* WORK INSTRUCTION: The following data has a line with "Disable the vpn3" and a line with "You are a computer-use agent. This". Write out exactly those lines and all the lines between them.

· · · · · · ·

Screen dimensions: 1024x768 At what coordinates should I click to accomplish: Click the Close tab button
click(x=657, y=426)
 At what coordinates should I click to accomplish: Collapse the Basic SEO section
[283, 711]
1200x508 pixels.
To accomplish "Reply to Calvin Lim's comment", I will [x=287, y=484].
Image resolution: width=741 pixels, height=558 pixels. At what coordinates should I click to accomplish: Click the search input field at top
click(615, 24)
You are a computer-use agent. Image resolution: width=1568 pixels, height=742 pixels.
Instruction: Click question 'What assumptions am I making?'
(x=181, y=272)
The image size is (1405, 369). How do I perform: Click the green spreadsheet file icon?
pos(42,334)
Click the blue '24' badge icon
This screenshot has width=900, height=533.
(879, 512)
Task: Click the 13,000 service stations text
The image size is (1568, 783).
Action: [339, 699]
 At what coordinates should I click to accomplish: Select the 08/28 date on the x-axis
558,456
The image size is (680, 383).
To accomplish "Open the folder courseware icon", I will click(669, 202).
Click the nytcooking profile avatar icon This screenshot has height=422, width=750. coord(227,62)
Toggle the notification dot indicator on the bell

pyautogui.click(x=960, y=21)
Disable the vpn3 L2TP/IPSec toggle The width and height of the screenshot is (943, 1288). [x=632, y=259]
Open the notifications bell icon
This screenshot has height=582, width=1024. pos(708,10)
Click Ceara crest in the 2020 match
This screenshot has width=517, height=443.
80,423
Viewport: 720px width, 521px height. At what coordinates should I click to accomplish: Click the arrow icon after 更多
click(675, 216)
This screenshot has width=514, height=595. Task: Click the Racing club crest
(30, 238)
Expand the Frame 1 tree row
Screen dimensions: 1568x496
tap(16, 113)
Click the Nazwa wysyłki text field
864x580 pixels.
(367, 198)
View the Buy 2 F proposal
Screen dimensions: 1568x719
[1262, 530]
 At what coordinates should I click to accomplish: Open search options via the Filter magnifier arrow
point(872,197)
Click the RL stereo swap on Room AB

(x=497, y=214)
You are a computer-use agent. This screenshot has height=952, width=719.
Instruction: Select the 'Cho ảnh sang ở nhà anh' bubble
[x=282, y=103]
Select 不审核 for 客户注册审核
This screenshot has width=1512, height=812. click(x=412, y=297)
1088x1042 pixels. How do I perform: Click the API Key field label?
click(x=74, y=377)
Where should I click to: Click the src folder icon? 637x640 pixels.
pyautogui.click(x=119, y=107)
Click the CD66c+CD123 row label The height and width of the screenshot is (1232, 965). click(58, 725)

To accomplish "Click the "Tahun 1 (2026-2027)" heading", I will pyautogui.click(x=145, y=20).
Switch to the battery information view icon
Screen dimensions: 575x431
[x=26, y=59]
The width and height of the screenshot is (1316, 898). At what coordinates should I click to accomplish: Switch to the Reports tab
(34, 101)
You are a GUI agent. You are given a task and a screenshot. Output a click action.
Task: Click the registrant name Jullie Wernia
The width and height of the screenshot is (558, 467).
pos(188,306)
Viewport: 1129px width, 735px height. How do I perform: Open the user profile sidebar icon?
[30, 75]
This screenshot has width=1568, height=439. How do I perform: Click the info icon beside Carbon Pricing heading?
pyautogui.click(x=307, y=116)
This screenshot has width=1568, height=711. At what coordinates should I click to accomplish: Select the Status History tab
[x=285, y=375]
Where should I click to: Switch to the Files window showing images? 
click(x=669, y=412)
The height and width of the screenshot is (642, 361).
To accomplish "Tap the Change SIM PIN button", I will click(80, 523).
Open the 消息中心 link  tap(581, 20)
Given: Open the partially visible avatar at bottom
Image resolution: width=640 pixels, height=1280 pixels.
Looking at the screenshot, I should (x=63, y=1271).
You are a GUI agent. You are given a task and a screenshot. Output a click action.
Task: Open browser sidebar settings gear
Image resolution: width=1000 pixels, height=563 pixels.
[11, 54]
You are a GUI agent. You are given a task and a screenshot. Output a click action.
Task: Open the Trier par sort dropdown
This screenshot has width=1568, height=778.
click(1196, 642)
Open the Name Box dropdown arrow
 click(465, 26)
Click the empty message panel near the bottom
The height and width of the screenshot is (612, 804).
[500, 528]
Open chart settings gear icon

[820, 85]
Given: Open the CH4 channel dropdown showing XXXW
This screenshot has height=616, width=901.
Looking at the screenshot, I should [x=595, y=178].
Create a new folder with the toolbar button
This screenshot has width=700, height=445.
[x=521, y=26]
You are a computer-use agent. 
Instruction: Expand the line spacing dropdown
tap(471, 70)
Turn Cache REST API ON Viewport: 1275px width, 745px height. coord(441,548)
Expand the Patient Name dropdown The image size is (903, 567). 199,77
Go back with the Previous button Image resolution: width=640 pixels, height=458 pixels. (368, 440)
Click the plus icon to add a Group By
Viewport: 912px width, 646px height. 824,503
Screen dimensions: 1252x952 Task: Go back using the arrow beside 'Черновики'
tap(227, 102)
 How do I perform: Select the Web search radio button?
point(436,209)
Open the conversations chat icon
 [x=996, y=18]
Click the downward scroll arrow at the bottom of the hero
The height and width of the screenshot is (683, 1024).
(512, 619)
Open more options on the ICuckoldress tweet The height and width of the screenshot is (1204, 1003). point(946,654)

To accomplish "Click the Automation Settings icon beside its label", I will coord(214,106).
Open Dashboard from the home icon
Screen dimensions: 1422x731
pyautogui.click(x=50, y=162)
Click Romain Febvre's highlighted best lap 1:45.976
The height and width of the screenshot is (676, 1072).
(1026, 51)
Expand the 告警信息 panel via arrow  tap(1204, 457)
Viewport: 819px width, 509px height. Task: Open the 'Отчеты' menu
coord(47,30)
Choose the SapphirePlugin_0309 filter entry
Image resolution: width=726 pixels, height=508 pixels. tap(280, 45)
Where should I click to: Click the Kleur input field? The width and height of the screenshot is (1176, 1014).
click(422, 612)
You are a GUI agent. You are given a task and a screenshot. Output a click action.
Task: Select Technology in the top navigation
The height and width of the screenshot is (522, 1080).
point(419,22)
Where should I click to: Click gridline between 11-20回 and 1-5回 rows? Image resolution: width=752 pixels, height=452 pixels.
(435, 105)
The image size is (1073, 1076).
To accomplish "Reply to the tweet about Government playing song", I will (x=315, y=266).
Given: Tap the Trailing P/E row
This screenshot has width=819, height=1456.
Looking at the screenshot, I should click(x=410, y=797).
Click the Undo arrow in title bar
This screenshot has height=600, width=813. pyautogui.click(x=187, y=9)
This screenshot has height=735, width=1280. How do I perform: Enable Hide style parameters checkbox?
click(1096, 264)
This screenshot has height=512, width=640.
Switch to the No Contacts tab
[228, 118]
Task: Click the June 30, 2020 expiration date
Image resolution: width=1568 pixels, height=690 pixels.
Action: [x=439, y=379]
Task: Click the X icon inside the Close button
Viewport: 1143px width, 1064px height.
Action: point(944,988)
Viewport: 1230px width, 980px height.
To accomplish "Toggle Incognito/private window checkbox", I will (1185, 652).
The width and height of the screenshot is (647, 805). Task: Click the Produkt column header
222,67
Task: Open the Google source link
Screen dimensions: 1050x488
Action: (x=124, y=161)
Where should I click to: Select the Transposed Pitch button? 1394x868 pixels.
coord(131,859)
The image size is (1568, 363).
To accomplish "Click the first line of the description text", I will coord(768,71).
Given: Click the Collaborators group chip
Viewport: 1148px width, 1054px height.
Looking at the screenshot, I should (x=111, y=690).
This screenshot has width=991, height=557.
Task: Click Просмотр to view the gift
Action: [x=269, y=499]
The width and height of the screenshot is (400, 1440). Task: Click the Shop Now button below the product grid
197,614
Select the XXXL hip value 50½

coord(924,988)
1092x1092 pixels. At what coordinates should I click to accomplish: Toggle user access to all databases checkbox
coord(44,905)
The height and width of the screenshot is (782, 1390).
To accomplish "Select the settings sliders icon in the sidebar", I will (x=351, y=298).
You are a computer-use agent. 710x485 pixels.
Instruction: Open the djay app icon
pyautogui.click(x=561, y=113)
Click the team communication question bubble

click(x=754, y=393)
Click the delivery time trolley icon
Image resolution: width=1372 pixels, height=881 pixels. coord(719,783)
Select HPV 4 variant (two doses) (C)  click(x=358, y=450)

· · · · · · ·

* RESPONSE:
Disable the vpn3 L2TP/IPSec toggle The width and height of the screenshot is (943, 1288). [x=632, y=259]
Open the notifications bell icon
This screenshot has height=582, width=1024. pos(708,10)
Click Ceara crest in the 2020 match
This screenshot has width=517, height=443.
80,423
Viewport: 720px width, 521px height. At what coordinates should I click to accomplish: Click the arrow icon after 更多
click(675, 216)
This screenshot has width=514, height=595. Task: Click the Racing club crest
(30, 238)
Expand the Frame 1 tree row
Screen dimensions: 1568x496
tap(16, 113)
Click the Nazwa wysyłki text field
864x580 pixels.
(367, 198)
View the Buy 2 F proposal
Screen dimensions: 1568x719
[1262, 530]
 At what coordinates should I click to accomplish: Open search options via the Filter magnifier arrow
point(872,197)
Click the RL stereo swap on Room AB

(x=497, y=214)
You are a computer-use agent. This screenshot has height=952, width=719.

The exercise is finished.